Question

Tickets numbered 1 to 20 are mixed up and then a ticket is drawn at random. What is the probability that the ticket drawn bears a number which is a multiple of 3?

Answer

**step1** Understanding the problem

We need to find the probability of drawing a ticket with a number that is a multiple of 3, from a set of tickets numbered 1 to 20.

**step2** Identifying the total number of possible outcomes

The tickets are numbered from 1 to 20.
To find the total number of possible outcomes, we count how many tickets there are.
Counting from 1 to 20, there are 20 tickets in total.
So, the total number of possible outcomes is 20.

**step3** Identifying the number of favorable outcomes

We need to find the numbers between 1 and 20 that are multiples of 3.
We can list them by skip-counting by 3, starting from 3:
$$3 \times 1 = 3$$
$$3 \times 2 = 6$$
$$3 \times 3 = 9$$
$$3 \times 4 = 12$$
$$3 \times 5 = 15$$
$$3 \times 6 = 18$$
The next multiple, $$3 \times 7 = 21$$, is greater than 20, so we stop at 18.
The numbers that are multiples of 3 between 1 and 20 are 3, 6, 9, 12, 15, and 18.
Counting these numbers, we find there are 6 favorable outcomes.

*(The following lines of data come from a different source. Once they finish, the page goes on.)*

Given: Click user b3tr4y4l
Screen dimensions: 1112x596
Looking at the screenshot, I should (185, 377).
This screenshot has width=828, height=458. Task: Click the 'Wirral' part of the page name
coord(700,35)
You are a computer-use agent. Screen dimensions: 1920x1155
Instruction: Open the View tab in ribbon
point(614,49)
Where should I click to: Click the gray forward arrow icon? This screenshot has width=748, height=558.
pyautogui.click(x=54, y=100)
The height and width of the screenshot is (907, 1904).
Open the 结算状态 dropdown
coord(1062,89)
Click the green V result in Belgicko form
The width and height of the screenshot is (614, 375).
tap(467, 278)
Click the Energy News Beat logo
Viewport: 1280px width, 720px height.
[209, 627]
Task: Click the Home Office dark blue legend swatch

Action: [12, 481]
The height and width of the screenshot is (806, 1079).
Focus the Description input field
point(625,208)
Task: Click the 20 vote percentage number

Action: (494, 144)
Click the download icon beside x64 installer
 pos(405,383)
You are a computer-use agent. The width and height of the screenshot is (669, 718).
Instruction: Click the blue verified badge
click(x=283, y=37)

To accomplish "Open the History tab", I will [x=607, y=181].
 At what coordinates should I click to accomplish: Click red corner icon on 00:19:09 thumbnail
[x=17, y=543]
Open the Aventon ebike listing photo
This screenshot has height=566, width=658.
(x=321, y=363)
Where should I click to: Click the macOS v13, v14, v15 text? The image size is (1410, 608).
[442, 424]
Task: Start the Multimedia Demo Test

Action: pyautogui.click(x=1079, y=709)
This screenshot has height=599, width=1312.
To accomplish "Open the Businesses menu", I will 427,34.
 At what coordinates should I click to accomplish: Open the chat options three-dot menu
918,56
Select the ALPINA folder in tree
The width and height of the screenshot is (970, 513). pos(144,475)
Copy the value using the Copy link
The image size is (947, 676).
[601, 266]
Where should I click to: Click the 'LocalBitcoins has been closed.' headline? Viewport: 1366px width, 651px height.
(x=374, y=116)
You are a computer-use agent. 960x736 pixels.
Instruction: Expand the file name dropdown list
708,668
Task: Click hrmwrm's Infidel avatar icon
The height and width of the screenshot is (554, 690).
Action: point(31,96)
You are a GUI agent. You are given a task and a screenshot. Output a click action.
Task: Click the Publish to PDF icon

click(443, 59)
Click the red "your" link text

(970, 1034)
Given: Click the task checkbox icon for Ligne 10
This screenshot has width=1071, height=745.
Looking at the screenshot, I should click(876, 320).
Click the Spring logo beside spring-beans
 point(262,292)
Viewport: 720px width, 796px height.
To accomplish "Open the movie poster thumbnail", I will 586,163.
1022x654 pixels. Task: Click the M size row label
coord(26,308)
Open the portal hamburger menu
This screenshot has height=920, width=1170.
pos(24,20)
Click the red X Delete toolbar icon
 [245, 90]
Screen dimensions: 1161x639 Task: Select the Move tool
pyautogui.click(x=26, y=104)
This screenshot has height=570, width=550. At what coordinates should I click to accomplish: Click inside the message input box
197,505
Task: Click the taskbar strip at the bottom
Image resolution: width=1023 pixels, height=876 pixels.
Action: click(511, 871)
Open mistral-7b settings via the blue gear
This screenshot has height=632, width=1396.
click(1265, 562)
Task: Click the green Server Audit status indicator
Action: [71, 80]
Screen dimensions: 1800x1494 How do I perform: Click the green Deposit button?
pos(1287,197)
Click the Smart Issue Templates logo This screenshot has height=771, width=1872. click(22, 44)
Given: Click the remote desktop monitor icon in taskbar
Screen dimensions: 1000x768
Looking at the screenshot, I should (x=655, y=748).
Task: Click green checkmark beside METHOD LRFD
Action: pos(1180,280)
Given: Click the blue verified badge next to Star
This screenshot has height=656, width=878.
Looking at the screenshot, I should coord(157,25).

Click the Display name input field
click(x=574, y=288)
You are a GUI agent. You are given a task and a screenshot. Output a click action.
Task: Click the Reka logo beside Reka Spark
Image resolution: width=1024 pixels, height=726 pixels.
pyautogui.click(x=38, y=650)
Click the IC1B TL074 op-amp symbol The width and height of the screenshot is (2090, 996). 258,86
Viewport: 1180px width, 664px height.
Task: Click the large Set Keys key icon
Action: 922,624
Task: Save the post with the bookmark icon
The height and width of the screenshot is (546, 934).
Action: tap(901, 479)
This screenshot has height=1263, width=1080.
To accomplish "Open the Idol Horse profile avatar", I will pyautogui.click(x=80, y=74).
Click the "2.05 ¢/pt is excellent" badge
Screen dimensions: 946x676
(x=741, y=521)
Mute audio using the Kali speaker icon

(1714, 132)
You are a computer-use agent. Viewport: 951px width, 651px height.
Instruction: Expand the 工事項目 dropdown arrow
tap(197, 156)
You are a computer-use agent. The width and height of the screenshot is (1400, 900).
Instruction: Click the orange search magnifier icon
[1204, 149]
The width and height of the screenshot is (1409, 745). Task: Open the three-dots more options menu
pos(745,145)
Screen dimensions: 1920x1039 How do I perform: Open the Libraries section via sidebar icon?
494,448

**step4** Calculating the probability

Probability is calculated as the number of favorable outcomes divided by the total number of possible outcomes.
Number of favorable outcomes = 6
Total number of possible outcomes = 20
Probability = $$\frac{\text{Number of favorable outcomes}}{\text{Total number of possible outcomes}}$$
Probability = $$\frac{6}{20}$$
To simplify the fraction, we can divide both the numerator and the denominator by their greatest common divisor, which is 2.
$$6 \div 2 = 3$$
$$20 \div 2 = 10$$
So, the probability is $$\frac{3}{10}$$.